In terms of the most likely outcome for the EU-UK relationship, the UK government has been considering various options, including (i) EEA/ European Free Trade Association (EFTA) membership (i.e., the Norway model); (ii) EEA/EFTA membership with additional cooperation on the basis of bilateral relations (i.e., the Switzerland model); (iii) customs union (i.e., the Turkey model); (iv) World Trade Organization (WTO) membership augmented by a free trade agreement; or (v) WTO membership only. Perhaps the more likely options are attempting to join EFTA and participate in the Single Market through the EEA market, and a more distant relationship, with certain rights emanating from WTO membership and the possibility of negotiating a free trade agreement to remove or reduce some of the barriers to trade that would re-emerge following withdrawal. The main drawback of EFTA/EEA membership is that the UK would need to follow the EU market rules and the four fundamental freedoms, including free movement of persons, in order to get access to the Single Market. Furthermore, the UK would not be able to participate in future EU rulemaking. Like Norway, the UK would have to follow rules that they had no involvement in drafting. Moreover, the UK would still need to make a contribution (albeit smaller) to the EU budget. It would be easier for the UK to fit into the WTO option. The UK is, after all, already a member. However, this would not give the UK access to the Single Market, so the UK would need to negotiate a separate free trade agreement with the EU, which could take years, with strong pressure from Brussels for the UK to follow most, if not all, EU rules.
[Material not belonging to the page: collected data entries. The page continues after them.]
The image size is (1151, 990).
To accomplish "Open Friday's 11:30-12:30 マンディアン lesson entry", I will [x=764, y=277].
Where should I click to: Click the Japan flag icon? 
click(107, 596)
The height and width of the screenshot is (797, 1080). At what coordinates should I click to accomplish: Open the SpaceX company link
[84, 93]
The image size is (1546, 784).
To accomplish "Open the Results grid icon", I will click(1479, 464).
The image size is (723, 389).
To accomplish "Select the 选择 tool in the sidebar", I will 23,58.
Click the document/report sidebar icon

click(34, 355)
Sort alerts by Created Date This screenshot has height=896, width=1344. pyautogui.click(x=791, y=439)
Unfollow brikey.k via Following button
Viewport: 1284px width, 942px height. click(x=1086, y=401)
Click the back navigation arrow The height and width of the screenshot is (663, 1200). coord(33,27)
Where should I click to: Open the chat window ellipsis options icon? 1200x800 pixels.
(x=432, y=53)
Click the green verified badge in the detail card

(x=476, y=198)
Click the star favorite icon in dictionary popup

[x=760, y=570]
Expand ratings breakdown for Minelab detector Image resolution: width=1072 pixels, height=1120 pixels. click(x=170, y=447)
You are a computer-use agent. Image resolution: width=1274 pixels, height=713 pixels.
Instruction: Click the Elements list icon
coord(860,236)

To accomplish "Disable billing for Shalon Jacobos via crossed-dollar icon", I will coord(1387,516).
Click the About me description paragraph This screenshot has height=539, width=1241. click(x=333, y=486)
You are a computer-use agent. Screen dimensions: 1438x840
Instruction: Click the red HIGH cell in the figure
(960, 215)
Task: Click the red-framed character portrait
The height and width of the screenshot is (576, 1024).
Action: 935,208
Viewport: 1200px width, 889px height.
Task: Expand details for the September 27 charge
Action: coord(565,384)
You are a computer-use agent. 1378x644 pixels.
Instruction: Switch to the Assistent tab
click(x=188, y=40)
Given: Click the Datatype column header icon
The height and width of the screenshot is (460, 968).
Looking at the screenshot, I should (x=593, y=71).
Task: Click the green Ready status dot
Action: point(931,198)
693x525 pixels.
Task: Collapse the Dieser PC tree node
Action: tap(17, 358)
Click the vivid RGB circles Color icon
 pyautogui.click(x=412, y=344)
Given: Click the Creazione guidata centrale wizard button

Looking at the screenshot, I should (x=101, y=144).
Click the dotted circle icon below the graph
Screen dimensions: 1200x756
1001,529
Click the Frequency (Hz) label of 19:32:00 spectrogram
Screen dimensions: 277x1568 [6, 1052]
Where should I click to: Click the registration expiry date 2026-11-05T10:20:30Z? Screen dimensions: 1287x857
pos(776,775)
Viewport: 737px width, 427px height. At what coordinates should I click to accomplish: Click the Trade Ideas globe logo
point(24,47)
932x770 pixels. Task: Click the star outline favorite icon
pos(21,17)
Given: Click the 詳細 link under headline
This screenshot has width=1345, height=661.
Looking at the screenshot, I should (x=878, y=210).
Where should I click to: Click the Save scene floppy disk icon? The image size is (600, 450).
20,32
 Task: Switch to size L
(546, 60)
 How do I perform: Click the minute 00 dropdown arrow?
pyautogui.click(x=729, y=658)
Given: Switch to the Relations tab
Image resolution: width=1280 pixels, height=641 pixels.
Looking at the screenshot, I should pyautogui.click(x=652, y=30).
In terms of other key areas, tax has always been a “national competence,” with the UK and other Member States remaining free to determine their own rates of corporation and income tax. The UK government has also managed to obtain a number of opt-outs over the years, including from Schengen, criminal justice and the Euro. Furthermore, from as early as summer 2018, UK businesses will be free from various EU laws that have arguably restricted commercial and financial freedom, including financial services rules, product liability, consumer protection limitations and other forms of red tape. Moreover, the UK government will be able to bail out and otherwise help struggling UK industries and small business without the need to obtain state aid approvals from the European Commission. Parliament will, at last, be able to take the “a la carte” approach to adopting the favorable EU rules, which it has been trying to do for some years. The UK will also be able to torpedo hostile acquisitions by Chinese, Russian and other nations of strategic UK assets, although the UK would need to think twice about alienating increasingly important future trading nations now that they have chosen to exit “Club Med.”

Brexit also poses difficult questions about the UK’s trade relationship with the rest of the world. As a member of the European Union, the UK profits from preferential trade relationships negotiated by the EU with 58 other countries. The UK will need to renegotiate these agreements bilaterally or risk losing its preferential market access.

Furthermore, while the UK is a member of the WTO in its own right, its market access commitments have been negotiated jointly with the EU. WTO Director-General Roberto Azevedo has commented that trade talks with the UK would have to start from the very beginning. This is because, after Brexit, the UK “will be a country with no country-specific commitments.” Thus, the UK may find itself having to negotiate bilaterally with each of the WTO’s 161 other members over the specific market access terms that will apply to the UK’s exports and imports of goods and services. In highlighting the potential complexity of the negotiations, Azevedo emphasized that “key aspects of the EU’s terms of trade could not simply be cut and pasted for the UK.”